■ Extract to read:
------------------------------------

Volatility is a key concern for investors in small-cap stocks, particularly during periods of market turbulence.
Investors sitting out small-cap exposure, however, are missing out on attractive returns and enhanced diversification. Advisors can therefore help clients maintain target exposure to small-cap stocks by allocating to a strategy that targets lower volatility securities, effectively smoothing out market turbulence.
“Some advisors own just large-cap U.S. equities and avoid small caps for their more risk-averse clients,” Todd Rosenbluth, head of research at VettaFi, said. “But there are some compelling small-cap ETFs that focus on less volatile stocks making exposure much more appropriate.”
The Hartford Multifactor Small Cap ETF (ROSC ) may be a solution as the fund aims to outperform cap-weighted indexes over a complete market cycle with up to 15% less volatility. ROSC invests in companies in the U.S. small-cap universe that exhibit strong and balanced exposure to the value, momentum, and quality factors.
The outlook for small-cap stocks has recently improved, as the segment of the market has rallied in recent months. Small-cap stocks are impressively outpacing large caps over the past month, highlighting the value in diversifying away from top-heavy indexes.

------------------------------------

■ To be done:
(a) Check each statement against the small-cap article and answer yes or no, quoting the exact words of the article that decide it.
(i) ROSC aims to beat cap-weighted indexes over a complete market cycle with up to 15% less volatility.
(ii) Todd Rosenbluth is head of research at Hartford.
(iii) Small-cap stocks have trailed large caps over the past month.
(b) In the small-cap article, turn the paragraph beginning "The Hartford Multifactor Small Cap ETF" into a short list that keeps its main facts.
(c) Answer these questions from the small-cap article, one per line.
(i) What does the article call a key concern for investors in small-cap stocks?
(ii) What do investors sitting out small-cap exposure miss out on?
(iii) Which three factors does ROSC seek exposure to?
The entries that come after the small-cap article are drawn from an unrelated source.

------------------------------------

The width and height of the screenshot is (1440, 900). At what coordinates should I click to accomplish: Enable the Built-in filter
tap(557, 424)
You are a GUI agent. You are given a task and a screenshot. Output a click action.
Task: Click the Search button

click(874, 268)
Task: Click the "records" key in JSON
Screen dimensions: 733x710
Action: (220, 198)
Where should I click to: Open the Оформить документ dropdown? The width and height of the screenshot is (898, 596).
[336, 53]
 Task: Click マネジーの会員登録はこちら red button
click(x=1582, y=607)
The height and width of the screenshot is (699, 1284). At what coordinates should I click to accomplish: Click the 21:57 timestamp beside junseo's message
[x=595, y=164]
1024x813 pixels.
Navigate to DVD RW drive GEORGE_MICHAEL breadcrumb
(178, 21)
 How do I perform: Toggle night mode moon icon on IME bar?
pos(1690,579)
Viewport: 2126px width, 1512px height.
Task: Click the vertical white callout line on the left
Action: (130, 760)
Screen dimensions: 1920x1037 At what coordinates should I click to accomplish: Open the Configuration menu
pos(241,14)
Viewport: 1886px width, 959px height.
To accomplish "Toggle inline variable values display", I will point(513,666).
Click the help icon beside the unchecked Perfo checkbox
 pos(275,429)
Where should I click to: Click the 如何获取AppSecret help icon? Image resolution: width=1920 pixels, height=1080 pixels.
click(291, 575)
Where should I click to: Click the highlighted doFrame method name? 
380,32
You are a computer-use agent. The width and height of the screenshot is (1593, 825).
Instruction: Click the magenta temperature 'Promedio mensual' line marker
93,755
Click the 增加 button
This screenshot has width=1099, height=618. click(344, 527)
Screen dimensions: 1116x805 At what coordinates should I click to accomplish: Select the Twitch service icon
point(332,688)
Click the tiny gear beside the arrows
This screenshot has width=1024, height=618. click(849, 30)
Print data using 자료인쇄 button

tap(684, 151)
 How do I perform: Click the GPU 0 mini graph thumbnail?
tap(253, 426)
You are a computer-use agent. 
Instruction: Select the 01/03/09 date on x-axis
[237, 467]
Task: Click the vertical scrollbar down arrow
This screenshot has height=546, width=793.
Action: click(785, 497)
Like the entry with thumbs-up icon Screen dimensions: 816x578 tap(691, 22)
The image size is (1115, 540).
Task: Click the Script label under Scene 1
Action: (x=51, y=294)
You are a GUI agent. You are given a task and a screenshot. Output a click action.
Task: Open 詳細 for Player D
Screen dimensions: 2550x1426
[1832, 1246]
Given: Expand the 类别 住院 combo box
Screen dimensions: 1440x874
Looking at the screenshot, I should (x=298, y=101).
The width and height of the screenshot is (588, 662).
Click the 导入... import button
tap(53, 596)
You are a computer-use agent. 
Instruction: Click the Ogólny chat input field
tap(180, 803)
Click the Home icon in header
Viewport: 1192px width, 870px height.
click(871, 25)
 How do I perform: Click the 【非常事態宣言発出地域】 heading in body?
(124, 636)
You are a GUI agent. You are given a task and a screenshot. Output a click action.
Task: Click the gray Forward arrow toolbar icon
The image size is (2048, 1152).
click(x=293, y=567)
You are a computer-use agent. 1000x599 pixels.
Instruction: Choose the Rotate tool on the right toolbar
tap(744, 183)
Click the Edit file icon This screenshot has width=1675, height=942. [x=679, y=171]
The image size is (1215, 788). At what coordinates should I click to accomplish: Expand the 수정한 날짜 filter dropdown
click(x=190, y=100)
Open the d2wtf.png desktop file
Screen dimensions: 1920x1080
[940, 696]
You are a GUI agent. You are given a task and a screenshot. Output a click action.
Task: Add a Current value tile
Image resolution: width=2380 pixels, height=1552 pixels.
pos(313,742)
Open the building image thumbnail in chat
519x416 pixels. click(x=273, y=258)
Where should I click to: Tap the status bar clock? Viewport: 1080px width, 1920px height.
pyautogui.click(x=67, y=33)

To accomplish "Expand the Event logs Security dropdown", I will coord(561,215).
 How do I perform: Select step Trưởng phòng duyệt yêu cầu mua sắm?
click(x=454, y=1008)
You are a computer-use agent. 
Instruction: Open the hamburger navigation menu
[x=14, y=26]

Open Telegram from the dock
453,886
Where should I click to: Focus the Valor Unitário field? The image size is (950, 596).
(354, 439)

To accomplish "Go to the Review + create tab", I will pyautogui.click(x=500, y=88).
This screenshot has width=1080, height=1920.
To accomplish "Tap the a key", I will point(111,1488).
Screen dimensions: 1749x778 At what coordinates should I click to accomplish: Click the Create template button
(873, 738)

------------------------------------

■ Outputs for the tasks:
(a)
(i) Yes: "the fund aims to outperform cap-weighted indexes over a complete market cycle with up to 15% less volatility"
(ii) No: "Todd Rosenbluth, head of research at VettaFi"
(iii) No: "Small-cap stocks are impressively outpacing large caps over the past month"

(b)
- The Hartford Multifactor Small Cap ETF (ROSC) may be a solution.
- Goal: outperform cap-weighted indexes over a complete market cycle with up to 15% less volatility.
- Holdings: companies in the U.S. small-cap universe.
- Selection: strong and balanced exposure to the value, momentum, and quality factors.

(c)
(i) Volatility, particularly during periods of market turbulence.
(ii) Attractive returns and enhanced diversification.
(iii) Value, momentum, and quality.